My colleagues are developing an artificial vision system that analyses the froth flotation process, I am very interested to get involved in this development but I'm not really familiar with the parameters they are analyzing. I've heard of the following: "Stability, Bubble Size, and Bubble/froth pouring/movement speed". Are there any standards for these parameters? Any information would be much appreciated.

Oberstorm
1 year ago
Oberstorm 1 year ago

I think (but I may be wrong) there is no standard terminology agreed on froth image analysis parameters, but some are rather obvious and self explanatory, e.g. froth velocity and bubble size.

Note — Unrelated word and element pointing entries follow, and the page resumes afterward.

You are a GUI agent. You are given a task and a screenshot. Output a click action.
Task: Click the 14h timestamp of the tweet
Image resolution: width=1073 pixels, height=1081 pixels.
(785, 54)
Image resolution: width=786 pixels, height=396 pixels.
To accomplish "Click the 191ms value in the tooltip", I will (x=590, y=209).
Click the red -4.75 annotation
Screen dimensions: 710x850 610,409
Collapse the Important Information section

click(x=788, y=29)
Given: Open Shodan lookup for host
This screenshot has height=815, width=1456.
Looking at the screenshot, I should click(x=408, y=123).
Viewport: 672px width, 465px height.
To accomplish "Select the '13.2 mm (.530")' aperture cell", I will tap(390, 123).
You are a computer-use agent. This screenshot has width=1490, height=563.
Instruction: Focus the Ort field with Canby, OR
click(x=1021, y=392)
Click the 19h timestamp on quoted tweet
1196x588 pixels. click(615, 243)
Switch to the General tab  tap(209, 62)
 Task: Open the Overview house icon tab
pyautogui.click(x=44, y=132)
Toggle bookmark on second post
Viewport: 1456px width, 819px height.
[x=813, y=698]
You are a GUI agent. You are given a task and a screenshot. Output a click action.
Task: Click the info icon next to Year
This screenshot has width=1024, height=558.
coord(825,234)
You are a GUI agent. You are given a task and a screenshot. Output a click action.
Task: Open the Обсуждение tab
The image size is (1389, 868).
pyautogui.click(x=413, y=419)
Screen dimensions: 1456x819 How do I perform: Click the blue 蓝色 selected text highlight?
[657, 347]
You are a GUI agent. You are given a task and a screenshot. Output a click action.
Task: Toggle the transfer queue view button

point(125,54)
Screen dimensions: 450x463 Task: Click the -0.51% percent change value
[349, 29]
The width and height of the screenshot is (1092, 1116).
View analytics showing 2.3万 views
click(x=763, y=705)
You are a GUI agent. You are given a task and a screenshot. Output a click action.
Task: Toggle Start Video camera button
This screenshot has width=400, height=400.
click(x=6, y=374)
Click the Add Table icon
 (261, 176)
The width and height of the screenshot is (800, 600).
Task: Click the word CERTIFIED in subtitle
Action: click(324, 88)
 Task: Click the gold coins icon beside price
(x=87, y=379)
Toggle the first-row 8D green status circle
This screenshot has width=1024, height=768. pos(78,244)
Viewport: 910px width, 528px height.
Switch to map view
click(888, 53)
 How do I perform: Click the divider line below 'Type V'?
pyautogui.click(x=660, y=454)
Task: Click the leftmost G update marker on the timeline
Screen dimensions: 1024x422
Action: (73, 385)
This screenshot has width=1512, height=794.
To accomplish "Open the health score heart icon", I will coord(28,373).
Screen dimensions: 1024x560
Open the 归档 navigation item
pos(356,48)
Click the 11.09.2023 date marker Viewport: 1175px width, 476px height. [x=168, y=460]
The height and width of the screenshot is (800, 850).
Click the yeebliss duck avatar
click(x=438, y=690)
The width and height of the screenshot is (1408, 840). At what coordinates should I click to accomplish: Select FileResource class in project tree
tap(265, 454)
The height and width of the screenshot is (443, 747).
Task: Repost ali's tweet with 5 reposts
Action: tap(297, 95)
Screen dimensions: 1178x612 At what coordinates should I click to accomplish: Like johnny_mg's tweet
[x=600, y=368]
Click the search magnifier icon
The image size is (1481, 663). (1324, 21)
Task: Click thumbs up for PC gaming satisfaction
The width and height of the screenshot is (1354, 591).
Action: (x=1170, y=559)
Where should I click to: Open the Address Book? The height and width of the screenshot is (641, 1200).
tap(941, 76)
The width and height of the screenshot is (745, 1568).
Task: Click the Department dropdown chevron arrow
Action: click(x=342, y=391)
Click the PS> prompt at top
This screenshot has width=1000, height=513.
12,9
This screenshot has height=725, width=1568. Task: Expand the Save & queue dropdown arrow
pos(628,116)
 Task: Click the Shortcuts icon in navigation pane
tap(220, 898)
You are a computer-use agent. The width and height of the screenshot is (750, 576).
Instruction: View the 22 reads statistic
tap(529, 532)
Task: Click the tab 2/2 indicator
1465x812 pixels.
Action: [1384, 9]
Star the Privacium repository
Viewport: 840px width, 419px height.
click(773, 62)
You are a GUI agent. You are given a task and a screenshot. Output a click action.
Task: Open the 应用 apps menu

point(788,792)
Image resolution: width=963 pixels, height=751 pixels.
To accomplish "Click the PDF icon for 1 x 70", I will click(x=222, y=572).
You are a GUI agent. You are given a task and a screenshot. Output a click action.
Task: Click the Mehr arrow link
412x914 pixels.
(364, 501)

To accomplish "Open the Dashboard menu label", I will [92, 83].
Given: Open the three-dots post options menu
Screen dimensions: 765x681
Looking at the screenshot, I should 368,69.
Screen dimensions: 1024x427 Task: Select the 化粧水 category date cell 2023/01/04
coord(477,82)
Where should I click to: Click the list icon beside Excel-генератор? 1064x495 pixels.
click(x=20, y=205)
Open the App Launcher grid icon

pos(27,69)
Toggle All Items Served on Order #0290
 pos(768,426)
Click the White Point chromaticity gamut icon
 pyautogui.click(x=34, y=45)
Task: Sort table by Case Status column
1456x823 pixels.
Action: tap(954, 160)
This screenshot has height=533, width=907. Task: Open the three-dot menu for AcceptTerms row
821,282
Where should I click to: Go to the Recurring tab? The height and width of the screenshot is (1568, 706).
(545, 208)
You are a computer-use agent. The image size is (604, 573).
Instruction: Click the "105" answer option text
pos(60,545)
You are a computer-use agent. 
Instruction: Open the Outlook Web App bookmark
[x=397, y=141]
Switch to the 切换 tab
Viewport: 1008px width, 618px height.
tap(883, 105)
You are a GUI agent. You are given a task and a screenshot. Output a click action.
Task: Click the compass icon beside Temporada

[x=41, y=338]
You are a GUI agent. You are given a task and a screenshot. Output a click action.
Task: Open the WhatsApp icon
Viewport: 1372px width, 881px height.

A lot of research on this subject has been done in the Pyhäsalmi Mine flotation plant, and the results have been made publicly available in a doctoral dissertation, which you can freely download from here:http://is.gd/DWhaph

Victor Bergman
1 year ago
Victor Bergman 1 year ago

There are already a number of these types of systems on the market, how is yours going to be different?

See;

Metso-Visiofroth

CANTY-Froth Control System

Outotec-FrothSense

CEMI - Froth Control

Bluecube - Tempotrack

SGS – METCAM

KnowledgeScape–

PlantVision

Amar
1 year ago
Amar 1 year ago

It is very simple. Froth stability or bubble coalescence can be estimated by measuring the bubble size distribution as a function of froth height. This has been published in so many papers.

Obergruppenfuhrer
1 year ago

We are working to eliminate the need of computer servers and create our own embedded system capable of receiving the cameras info, apply the algorithms and then generate results directly into the controller. Let’s say that it should be another remote node that any given controller can detect and recognize by being on the same network.

Oberstorm
1 year ago
Oberstorm 1 year ago

Just being curious, why exactly do you want to eliminate server computers? There are rugged ones that can handle industrial environments. And ultimately, isn't your proposed embedded system a computer?

Obergruppenfuhrer
1 year ago

You are right, an embedded system is basically a computer but working for a specific task. Basically to minimize costs, implementation times, increase compatibility and to bring a collection of instruments that can be perceived as just an addition to the improvement of the process. I don't know if I'm being clear enough, I'm not a native English speaker, if you or any other of you has any more questions feel free to ask.

Tarun Karakoti
1 year ago
Tarun Karakoti 1 year ago

Yes what you say is correct. There are standards we need to look at and adopt. Due to lack of knowledge in operation, many neglect these points. Many operators are discourages for their hard work in plant and went un-noticed. Few such standard parameters are discussed. We need to start writing such standards in ISI standards.

•FROTH BUBBLES: It should be as small as possible. Simple logic for this statement is:

•Imagine 1, 2, 3, 4 Inches bubbles floating. Did anyone calculate the area of space in between bubbles? It is very dangerous and unimaginable when you come to know that we are floating middling and silica along with bubbles in-spite of using cleaners it is difficult to avoid.

•Now imagine small bubbles of 1mm. Calculate inter space you find lot of difference. No one did research on such topics. Innovative technology today developed for such micro bubbles are:

•Jameson cell, Column flotation gas spargers, etc. Where we generate micro bubbles and also wash these bubbles at 0.5 to 1 meter bed with water tiny showering water from top. This water goes inside inter space to remove all silica entrapped and middling to give clean concentrate.

•REAGENT FEED FORWARD AND FEED BACKWARD DIDC CONTROL SYSTEM:

This system was developed in Australia and used in INDIA at HZL since 1988. It analysis slurry for Pb, Zn, Fe in feed, concentrate, and tailing every second, this information given to DIDC to all reagent dosing pumps--to increase or decrease flow rates of reagents to control, Concentrate grade, tailing. This improved 30% yield, Grade, and reagent consumption. Plant is operated form Air conditioned Control room.